- [ACTIVITY] Take the material below and reproduce, word for word, only the lines from the line with "This screenshot has height=482, width=680." through the line with "Click the Search Extensions".

- [DATA IN THIS EXERCISE]
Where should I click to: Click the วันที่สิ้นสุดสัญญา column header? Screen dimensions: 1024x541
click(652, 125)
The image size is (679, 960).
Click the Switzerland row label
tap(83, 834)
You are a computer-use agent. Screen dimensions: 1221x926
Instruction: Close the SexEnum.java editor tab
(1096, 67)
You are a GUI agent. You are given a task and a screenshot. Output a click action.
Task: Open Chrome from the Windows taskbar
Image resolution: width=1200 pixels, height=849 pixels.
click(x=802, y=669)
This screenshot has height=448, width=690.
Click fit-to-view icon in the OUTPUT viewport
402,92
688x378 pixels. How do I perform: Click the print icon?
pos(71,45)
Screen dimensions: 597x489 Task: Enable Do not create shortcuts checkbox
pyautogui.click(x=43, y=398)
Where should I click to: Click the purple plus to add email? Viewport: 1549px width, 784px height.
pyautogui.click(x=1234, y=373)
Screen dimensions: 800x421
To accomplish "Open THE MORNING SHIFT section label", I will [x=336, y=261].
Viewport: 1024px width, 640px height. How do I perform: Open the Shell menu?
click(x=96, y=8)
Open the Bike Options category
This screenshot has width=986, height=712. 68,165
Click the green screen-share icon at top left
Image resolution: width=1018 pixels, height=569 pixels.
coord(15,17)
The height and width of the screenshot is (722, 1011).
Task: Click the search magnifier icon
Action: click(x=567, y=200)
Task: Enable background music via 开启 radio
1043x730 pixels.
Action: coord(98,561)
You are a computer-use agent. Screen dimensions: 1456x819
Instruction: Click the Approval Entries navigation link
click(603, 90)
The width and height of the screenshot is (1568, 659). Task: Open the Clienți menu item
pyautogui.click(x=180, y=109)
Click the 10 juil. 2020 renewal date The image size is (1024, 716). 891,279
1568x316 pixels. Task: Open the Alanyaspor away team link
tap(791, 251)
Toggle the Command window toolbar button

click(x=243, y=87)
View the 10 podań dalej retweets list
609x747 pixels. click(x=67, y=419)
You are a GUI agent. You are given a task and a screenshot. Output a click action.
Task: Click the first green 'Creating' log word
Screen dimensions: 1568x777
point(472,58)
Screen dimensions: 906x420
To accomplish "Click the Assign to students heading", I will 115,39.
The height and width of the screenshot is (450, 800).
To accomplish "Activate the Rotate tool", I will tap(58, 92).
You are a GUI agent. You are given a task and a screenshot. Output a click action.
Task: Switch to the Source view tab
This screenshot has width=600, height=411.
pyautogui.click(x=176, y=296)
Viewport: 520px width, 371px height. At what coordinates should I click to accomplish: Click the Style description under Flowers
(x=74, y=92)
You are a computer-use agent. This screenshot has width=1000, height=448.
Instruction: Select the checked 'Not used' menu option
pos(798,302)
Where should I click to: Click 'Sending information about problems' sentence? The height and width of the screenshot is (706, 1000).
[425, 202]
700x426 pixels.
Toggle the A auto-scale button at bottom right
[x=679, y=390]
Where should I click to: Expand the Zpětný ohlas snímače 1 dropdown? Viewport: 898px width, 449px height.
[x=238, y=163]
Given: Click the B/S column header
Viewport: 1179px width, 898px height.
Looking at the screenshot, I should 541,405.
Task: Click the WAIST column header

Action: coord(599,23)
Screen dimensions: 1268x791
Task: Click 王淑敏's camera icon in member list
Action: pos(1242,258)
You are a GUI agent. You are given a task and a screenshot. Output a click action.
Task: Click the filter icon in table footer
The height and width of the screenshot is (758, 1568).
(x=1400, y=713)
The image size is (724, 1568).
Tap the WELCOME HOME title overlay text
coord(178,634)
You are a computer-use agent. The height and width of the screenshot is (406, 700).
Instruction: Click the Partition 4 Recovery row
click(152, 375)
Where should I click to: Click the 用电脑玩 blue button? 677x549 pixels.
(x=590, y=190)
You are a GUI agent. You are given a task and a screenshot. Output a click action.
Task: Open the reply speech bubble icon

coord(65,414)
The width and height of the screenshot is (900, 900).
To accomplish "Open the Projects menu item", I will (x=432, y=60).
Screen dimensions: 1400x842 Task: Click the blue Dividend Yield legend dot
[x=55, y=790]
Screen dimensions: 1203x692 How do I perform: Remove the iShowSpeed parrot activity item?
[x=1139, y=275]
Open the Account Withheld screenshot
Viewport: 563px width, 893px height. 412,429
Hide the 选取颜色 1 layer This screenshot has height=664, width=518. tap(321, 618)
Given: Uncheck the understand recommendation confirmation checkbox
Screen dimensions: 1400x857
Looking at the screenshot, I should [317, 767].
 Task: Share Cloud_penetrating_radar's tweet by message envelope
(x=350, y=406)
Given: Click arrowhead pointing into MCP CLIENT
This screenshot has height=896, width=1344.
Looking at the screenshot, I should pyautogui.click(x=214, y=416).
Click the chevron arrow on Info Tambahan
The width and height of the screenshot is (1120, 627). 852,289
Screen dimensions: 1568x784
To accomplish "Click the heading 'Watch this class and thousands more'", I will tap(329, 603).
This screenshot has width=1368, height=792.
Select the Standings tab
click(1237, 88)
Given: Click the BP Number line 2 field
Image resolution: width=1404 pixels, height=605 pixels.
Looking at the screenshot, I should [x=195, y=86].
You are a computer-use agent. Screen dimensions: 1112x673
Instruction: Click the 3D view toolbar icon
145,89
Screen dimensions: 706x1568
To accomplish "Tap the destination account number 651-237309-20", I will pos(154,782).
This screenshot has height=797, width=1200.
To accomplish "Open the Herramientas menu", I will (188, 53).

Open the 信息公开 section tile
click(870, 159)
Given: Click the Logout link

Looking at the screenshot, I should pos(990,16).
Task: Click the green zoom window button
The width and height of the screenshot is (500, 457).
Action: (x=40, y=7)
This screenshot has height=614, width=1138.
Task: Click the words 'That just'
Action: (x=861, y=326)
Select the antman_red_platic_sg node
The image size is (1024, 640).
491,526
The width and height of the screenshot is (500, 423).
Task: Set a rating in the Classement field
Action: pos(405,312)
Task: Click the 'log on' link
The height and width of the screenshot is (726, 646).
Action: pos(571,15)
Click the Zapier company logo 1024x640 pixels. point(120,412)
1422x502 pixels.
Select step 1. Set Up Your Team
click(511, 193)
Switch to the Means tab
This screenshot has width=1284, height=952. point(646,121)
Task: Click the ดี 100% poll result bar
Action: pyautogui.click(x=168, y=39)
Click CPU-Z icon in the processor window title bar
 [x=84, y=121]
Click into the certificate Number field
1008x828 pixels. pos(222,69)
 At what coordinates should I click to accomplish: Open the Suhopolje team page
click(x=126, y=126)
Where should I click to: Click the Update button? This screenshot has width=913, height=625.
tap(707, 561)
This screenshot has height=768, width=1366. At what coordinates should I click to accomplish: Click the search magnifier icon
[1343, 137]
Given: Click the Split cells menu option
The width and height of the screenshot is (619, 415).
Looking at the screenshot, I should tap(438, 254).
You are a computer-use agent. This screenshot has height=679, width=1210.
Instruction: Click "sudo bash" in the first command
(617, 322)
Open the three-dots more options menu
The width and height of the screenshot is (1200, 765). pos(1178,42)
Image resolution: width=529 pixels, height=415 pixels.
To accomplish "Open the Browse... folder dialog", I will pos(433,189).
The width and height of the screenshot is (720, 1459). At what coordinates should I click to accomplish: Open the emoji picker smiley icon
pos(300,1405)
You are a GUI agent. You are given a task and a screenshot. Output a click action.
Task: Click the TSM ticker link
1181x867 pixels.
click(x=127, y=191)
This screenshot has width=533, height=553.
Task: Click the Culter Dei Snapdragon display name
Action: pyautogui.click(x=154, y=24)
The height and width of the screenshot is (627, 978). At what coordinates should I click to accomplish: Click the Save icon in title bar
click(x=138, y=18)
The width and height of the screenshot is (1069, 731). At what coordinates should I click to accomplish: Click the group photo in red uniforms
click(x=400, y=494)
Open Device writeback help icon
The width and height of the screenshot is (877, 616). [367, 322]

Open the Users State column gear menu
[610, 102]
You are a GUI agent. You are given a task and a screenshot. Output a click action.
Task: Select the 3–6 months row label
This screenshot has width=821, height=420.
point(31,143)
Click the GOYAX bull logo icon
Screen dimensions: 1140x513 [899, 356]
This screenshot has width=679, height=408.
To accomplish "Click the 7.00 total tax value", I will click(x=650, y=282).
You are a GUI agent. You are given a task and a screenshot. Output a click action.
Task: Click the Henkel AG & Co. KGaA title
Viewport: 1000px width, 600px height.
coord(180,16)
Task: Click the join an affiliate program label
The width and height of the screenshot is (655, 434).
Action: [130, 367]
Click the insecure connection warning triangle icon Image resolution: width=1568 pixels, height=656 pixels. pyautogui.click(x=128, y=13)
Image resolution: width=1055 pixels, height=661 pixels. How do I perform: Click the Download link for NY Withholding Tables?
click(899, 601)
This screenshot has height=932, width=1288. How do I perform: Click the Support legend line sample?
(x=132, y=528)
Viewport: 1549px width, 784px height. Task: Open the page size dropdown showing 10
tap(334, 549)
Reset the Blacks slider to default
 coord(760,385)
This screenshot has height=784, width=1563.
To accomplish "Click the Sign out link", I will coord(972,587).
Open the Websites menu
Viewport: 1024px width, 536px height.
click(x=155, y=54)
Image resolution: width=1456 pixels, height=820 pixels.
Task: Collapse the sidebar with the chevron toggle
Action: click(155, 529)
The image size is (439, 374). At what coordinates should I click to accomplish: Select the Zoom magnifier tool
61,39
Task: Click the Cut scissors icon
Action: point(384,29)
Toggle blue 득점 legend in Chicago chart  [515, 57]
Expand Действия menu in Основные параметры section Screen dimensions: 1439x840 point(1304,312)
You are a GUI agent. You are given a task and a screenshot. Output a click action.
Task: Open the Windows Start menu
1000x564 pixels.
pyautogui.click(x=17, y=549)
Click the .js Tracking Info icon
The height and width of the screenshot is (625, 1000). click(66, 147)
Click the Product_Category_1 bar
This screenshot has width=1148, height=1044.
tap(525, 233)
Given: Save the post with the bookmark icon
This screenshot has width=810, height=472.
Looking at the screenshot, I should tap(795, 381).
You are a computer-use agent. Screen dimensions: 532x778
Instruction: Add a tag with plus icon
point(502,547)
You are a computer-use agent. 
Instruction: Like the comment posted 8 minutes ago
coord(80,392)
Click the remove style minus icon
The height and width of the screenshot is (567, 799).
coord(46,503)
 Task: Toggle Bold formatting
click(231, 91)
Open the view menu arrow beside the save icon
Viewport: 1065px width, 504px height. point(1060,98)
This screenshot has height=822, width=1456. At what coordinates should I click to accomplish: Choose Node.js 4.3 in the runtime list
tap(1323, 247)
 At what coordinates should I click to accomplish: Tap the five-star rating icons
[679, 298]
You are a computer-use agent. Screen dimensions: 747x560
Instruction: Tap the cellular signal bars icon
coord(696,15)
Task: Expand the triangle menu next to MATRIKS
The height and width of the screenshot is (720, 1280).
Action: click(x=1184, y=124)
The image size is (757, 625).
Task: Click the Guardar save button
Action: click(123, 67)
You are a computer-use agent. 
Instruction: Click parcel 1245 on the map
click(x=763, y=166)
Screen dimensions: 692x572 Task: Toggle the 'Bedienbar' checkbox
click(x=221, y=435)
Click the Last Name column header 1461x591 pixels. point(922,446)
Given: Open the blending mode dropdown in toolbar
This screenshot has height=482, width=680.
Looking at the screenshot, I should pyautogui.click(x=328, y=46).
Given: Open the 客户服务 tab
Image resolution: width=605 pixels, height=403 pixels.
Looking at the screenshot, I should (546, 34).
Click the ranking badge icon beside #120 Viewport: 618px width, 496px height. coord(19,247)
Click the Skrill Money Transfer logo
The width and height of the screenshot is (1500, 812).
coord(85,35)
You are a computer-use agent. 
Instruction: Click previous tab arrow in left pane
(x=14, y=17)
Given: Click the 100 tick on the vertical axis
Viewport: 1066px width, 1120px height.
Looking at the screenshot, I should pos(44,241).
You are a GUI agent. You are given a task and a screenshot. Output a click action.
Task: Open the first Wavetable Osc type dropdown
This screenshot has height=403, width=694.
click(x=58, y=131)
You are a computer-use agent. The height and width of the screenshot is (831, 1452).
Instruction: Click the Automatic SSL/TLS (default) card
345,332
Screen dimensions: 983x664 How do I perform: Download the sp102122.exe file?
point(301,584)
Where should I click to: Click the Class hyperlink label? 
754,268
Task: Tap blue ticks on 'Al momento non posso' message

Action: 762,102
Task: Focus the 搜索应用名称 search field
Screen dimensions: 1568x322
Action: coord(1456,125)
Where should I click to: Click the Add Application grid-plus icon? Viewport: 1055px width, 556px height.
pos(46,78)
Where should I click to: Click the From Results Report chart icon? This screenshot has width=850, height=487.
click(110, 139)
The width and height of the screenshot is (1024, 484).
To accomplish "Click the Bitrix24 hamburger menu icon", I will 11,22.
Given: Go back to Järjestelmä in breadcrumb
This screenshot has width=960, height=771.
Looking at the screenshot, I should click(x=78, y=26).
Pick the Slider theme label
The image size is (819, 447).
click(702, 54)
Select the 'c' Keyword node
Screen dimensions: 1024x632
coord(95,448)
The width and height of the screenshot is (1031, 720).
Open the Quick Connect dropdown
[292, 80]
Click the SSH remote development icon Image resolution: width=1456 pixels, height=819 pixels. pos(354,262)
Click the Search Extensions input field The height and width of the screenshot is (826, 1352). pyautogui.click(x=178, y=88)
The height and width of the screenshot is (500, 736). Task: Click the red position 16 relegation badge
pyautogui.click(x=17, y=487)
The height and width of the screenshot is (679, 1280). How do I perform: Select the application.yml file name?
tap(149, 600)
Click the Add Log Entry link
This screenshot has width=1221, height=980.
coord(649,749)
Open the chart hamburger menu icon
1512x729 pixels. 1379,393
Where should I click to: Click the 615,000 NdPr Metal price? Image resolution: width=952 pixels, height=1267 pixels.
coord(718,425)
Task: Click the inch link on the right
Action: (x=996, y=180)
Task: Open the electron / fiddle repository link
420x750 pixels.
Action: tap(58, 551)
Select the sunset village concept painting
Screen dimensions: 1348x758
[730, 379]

- [ANSWER TO THIS EXERCISE]
This screenshot has height=482, width=680.
Looking at the screenshot, I should pyautogui.click(x=328, y=46).
Given: Open the 客户服务 tab
Image resolution: width=605 pixels, height=403 pixels.
Looking at the screenshot, I should (546, 34).
Click the ranking badge icon beside #120 Viewport: 618px width, 496px height. coord(19,247)
Click the Skrill Money Transfer logo
The width and height of the screenshot is (1500, 812).
coord(85,35)
You are a computer-use agent. 
Instruction: Click previous tab arrow in left pane
(x=14, y=17)
Given: Click the 100 tick on the vertical axis
Viewport: 1066px width, 1120px height.
Looking at the screenshot, I should pos(44,241).
You are a GUI agent. You are given a task and a screenshot. Output a click action.
Task: Open the first Wavetable Osc type dropdown
This screenshot has height=403, width=694.
click(x=58, y=131)
You are a computer-use agent. The height and width of the screenshot is (831, 1452).
Instruction: Click the Automatic SSL/TLS (default) card
345,332
Screen dimensions: 983x664 How do I perform: Download the sp102122.exe file?
point(301,584)
Where should I click to: Click the Class hyperlink label? 
754,268
Task: Tap blue ticks on 'Al momento non posso' message

Action: 762,102
Task: Focus the 搜索应用名称 search field
Screen dimensions: 1568x322
Action: coord(1456,125)
Where should I click to: Click the Add Application grid-plus icon? Viewport: 1055px width, 556px height.
pos(46,78)
Where should I click to: Click the From Results Report chart icon? This screenshot has width=850, height=487.
click(110, 139)
The width and height of the screenshot is (1024, 484).
To accomplish "Click the Bitrix24 hamburger menu icon", I will 11,22.
Given: Go back to Järjestelmä in breadcrumb
This screenshot has width=960, height=771.
Looking at the screenshot, I should click(x=78, y=26).
Pick the Slider theme label
The image size is (819, 447).
click(702, 54)
Select the 'c' Keyword node
Screen dimensions: 1024x632
coord(95,448)
The width and height of the screenshot is (1031, 720).
Open the Quick Connect dropdown
[292, 80]
Click the SSH remote development icon Image resolution: width=1456 pixels, height=819 pixels. pos(354,262)
Click the Search Extensions input field The height and width of the screenshot is (826, 1352). pyautogui.click(x=178, y=88)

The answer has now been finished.